When two people share many common interests and deep mutual understanding, they often say, “We are close to each other.” This closeness is not physical – they are not one being. It is emotional – their hearts are joined together.

A similar sense applies to spiritual closeness. Some spiritualists feel that merging brings us closest to the Absolute Truth. But in impersonal merging, all that exists is just non-differentiated consciousness – there’s no one who is conscious and no thing of which one is conscious. So, who is there to relish closeness to anyone else?

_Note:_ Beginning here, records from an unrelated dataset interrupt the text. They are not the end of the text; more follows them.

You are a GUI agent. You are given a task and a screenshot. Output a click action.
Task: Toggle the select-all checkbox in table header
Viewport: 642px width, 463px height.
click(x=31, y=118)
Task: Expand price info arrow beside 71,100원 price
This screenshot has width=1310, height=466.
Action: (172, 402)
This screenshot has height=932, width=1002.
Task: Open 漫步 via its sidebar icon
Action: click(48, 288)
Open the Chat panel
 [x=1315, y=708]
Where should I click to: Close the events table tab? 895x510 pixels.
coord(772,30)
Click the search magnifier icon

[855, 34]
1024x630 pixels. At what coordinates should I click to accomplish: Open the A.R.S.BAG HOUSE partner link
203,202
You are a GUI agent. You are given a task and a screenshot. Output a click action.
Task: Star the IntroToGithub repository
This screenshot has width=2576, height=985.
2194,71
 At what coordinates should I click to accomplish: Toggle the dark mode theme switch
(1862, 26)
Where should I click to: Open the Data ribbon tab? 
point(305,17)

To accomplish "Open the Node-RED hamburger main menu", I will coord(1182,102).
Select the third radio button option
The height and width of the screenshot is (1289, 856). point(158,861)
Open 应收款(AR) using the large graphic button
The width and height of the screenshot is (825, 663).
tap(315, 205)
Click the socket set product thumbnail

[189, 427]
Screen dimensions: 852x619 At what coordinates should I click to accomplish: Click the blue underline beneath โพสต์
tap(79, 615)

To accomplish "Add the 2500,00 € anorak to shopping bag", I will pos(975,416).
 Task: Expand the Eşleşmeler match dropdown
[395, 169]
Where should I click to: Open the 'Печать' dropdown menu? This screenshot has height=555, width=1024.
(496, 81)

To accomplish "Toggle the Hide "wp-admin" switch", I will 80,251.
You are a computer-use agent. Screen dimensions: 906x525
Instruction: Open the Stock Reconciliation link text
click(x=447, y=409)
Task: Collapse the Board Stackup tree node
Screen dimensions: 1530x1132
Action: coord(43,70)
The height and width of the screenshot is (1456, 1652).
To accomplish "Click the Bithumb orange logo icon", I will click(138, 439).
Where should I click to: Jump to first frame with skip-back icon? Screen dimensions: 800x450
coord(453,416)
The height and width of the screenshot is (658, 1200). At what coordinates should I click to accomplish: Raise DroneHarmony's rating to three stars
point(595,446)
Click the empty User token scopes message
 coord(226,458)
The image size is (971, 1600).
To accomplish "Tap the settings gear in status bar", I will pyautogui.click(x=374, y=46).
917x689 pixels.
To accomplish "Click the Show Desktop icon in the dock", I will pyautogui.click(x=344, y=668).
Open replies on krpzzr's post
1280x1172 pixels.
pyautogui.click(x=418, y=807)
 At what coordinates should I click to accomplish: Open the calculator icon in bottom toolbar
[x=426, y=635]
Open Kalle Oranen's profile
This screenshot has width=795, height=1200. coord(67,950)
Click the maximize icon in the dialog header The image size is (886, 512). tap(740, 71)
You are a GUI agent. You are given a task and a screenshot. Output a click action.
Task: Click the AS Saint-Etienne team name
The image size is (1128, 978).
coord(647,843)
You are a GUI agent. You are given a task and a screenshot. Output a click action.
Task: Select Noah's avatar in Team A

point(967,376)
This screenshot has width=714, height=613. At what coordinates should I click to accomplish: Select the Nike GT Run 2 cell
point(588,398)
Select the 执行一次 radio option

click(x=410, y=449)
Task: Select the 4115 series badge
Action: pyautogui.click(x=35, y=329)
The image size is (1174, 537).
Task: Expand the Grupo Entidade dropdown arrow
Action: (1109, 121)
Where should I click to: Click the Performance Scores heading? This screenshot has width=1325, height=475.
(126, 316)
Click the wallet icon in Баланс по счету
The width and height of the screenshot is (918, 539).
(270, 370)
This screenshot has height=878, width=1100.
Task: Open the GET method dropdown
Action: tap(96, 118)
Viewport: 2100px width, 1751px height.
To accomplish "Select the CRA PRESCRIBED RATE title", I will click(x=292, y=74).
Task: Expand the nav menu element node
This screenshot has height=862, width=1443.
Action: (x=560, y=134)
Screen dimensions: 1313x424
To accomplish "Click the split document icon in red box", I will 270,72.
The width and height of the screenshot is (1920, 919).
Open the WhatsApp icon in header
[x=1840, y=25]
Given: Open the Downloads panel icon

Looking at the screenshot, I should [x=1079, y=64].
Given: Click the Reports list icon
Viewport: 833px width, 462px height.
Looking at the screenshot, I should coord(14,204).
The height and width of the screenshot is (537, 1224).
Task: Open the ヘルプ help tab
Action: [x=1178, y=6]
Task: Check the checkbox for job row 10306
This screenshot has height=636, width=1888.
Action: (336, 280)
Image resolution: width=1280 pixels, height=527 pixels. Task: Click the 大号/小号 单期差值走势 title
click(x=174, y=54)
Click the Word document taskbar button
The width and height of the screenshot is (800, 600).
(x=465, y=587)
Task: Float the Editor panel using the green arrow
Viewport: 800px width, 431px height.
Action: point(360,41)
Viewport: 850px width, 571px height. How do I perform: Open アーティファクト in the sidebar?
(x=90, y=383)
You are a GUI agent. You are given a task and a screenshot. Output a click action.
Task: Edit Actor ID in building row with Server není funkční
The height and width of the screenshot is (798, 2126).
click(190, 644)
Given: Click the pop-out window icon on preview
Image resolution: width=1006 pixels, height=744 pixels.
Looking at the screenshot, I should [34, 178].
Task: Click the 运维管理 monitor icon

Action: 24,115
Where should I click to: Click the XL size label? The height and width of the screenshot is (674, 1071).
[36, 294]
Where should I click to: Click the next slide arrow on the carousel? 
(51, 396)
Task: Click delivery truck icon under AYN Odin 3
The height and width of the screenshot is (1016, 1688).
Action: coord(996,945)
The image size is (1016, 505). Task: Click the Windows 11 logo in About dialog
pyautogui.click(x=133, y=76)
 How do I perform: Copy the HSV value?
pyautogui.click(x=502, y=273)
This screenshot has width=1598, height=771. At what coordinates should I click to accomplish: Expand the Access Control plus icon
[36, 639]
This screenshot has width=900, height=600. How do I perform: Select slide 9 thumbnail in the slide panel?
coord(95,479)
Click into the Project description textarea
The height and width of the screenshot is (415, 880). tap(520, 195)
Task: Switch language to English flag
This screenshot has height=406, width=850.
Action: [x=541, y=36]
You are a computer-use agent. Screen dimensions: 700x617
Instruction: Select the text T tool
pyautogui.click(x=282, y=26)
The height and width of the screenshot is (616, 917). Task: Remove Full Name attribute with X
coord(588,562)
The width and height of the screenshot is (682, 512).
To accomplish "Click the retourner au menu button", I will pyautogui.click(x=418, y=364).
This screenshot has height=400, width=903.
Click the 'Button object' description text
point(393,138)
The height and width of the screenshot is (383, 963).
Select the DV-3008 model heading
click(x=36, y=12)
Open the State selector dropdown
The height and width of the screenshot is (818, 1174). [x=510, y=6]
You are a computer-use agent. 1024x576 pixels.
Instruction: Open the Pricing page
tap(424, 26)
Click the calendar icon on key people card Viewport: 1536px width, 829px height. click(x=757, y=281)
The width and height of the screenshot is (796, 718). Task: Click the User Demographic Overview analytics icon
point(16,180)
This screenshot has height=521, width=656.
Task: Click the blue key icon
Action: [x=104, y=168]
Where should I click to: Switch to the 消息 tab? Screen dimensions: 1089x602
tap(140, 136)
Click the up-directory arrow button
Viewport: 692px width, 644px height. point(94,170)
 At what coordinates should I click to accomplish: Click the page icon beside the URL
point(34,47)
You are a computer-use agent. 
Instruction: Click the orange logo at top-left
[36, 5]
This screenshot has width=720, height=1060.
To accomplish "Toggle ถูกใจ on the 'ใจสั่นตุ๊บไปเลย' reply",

We all long to love and be loved. Bhakti-yoga offers us the supreme object for reposing our loving tendency perennially and blissfully. That object is Krishna, the all-attractive personal Absolute Truth. Devotional love for Krishna comprises the zenith of closeness – thus declares the Bhagavad-gita.

In the Gita (12.01), Arjuna asks: Who are most evolved in yoga – the devotees who worship Krishna or the impersonalists who seek the impersonal Absolute? In the next verse (12.02), Krishna answers that the devotees are the most evolved. He uses the superlative: yukta-tamo. Yukta is a variant of the word yoga – yukta refers to those engaged in yoga. Yukta-tara is the comparative form, like the English better. And yukta-tamo is the superlative form, like the English best. Thus, the Gita (12.02) declares that the most evolved yogis are the devotees.

Seen from another perspective, we are the eternal parts of Krishna (15.07). As the parts are meant to be connected with the whole, so too are we meant to be lovingly harmonized with the whole. The purpose of yoga is to remove all distractions from our reciprocating love with Krishna. When undistracted, the two spiritual lovers – the soul and Krishna – become one in love, absorbed in each other.

Such closeness unites far more intimately than does oneness.